Exercise aim — Once you reach the line containing "The height and width of the screenshot is (417, 738)." in the data below, restate each line word for word up to and including the one containing "The height and width of the screenshot is (676, 483).".

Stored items
-----

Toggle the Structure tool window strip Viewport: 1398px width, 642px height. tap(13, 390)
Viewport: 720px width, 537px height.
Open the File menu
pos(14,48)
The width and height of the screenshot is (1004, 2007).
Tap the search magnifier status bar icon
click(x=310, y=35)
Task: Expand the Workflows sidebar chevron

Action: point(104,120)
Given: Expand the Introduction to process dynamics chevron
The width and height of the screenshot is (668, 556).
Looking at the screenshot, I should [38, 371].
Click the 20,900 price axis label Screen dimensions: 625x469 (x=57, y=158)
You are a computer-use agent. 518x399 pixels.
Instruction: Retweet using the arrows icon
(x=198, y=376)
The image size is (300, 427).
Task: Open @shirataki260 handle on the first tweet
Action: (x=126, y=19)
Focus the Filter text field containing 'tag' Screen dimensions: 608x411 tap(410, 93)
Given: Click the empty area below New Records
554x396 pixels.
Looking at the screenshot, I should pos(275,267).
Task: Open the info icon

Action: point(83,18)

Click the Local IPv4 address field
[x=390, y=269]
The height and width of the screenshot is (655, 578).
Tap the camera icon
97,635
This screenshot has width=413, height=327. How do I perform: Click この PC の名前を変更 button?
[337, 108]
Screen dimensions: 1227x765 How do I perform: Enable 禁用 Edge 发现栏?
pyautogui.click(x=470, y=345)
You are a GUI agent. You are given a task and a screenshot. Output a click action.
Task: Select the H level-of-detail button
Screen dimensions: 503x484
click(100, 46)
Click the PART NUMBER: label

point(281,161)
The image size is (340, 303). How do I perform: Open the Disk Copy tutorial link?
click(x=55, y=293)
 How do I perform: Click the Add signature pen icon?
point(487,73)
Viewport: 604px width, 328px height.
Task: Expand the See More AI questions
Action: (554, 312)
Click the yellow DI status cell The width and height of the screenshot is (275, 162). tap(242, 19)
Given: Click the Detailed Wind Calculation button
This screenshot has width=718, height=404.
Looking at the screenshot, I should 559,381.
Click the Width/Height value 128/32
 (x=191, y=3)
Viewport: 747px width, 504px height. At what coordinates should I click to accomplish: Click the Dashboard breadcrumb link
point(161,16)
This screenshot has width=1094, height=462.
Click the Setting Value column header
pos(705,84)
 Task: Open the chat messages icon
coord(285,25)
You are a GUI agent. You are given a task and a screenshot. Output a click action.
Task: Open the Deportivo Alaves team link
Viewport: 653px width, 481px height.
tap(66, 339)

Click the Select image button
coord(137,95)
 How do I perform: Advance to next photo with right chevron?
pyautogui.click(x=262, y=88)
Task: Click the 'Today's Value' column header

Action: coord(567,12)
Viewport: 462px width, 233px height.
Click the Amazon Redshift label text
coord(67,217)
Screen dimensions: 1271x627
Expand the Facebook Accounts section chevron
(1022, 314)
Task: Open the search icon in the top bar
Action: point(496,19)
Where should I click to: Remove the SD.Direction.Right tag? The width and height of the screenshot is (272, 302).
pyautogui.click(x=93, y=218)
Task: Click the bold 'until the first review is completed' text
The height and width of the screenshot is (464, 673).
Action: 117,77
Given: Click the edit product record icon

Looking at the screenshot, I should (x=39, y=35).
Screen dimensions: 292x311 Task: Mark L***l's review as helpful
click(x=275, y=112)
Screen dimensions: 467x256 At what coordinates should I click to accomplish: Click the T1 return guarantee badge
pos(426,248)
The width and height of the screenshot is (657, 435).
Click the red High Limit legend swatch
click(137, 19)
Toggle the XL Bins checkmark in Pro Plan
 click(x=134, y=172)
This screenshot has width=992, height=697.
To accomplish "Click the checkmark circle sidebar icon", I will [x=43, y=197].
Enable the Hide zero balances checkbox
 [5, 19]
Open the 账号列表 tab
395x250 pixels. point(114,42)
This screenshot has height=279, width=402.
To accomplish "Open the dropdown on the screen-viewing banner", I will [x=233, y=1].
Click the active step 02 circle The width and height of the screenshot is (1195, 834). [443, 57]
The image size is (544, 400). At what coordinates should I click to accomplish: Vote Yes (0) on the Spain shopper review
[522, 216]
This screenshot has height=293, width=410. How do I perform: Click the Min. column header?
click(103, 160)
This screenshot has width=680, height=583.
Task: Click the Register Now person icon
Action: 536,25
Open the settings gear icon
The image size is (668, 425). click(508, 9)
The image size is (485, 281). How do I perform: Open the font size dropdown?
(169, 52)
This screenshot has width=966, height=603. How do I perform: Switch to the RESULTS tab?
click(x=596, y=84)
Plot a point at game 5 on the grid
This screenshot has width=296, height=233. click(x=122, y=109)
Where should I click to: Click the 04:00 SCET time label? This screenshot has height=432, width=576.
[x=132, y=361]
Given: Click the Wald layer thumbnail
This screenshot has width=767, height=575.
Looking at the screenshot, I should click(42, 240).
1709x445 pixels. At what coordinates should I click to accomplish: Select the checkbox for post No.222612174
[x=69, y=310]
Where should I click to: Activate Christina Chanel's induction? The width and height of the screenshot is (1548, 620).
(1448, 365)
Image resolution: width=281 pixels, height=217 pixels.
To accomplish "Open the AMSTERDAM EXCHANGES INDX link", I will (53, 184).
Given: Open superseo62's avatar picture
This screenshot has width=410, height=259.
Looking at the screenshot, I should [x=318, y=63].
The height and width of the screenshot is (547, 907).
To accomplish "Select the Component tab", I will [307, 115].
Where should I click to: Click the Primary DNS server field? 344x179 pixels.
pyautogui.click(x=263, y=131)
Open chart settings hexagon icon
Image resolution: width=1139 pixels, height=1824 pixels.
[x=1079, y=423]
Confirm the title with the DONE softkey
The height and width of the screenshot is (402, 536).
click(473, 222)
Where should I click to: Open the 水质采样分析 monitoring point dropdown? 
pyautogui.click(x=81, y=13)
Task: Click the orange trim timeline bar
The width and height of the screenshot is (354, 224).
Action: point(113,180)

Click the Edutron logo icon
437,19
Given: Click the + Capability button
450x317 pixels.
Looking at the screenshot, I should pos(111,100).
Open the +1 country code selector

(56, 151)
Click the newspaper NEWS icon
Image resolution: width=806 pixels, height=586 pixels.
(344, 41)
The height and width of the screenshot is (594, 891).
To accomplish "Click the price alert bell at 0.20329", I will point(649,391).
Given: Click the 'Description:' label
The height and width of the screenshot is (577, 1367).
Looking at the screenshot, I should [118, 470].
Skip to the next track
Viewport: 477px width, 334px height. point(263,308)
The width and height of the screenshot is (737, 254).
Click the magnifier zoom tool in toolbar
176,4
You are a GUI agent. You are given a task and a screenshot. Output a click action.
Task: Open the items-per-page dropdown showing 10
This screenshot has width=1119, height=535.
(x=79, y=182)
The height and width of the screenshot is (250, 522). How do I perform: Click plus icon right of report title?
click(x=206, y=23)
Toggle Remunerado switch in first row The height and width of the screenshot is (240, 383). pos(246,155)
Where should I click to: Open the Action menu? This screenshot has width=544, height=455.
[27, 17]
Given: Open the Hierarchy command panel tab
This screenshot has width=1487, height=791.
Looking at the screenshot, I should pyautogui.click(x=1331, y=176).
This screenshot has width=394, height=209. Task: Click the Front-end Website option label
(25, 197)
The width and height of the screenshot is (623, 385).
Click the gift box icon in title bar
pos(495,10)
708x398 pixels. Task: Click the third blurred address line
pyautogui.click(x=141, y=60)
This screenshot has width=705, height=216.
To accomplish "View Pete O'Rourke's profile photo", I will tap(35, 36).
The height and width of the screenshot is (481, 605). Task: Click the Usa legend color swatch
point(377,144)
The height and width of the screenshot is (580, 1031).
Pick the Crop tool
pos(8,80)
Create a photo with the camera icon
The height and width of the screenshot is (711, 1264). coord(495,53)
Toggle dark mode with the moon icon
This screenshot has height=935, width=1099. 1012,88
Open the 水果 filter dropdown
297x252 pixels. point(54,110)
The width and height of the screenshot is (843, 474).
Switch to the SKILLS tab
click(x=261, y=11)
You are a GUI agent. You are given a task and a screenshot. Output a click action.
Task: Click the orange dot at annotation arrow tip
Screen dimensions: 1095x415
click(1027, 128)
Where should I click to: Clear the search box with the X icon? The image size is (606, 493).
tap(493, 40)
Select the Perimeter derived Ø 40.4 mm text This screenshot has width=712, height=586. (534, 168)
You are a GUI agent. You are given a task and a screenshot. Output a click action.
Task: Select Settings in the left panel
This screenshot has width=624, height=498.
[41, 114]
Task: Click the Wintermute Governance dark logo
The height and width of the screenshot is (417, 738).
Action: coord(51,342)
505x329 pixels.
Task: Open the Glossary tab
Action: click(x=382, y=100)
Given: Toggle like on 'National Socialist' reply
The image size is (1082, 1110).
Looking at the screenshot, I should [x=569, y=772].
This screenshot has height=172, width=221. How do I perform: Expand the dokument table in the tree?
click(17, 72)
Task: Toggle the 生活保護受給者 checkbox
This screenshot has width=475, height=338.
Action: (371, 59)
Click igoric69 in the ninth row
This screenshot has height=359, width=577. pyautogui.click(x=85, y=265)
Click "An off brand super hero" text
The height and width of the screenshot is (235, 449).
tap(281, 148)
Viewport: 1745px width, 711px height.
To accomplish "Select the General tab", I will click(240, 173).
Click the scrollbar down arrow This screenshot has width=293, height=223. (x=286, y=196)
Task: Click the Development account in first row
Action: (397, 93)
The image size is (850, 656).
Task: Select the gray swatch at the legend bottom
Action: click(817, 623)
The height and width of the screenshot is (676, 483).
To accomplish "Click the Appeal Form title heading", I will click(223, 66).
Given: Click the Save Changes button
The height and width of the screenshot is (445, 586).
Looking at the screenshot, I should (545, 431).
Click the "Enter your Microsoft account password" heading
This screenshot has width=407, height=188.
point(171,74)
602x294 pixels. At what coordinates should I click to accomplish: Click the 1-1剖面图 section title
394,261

-----

Solution to this task —
The height and width of the screenshot is (417, 738).
Action: coord(51,342)
505x329 pixels.
Task: Open the Glossary tab
Action: click(x=382, y=100)
Given: Toggle like on 'National Socialist' reply
The image size is (1082, 1110).
Looking at the screenshot, I should [x=569, y=772].
This screenshot has height=172, width=221. How do I perform: Expand the dokument table in the tree?
click(17, 72)
Task: Toggle the 生活保護受給者 checkbox
This screenshot has width=475, height=338.
Action: (371, 59)
Click igoric69 in the ninth row
This screenshot has height=359, width=577. pyautogui.click(x=85, y=265)
Click "An off brand super hero" text
The height and width of the screenshot is (235, 449).
tap(281, 148)
Viewport: 1745px width, 711px height.
To accomplish "Select the General tab", I will click(240, 173).
Click the scrollbar down arrow This screenshot has width=293, height=223. (x=286, y=196)
Task: Click the Development account in first row
Action: (397, 93)
The image size is (850, 656).
Task: Select the gray swatch at the legend bottom
Action: click(817, 623)
The height and width of the screenshot is (676, 483).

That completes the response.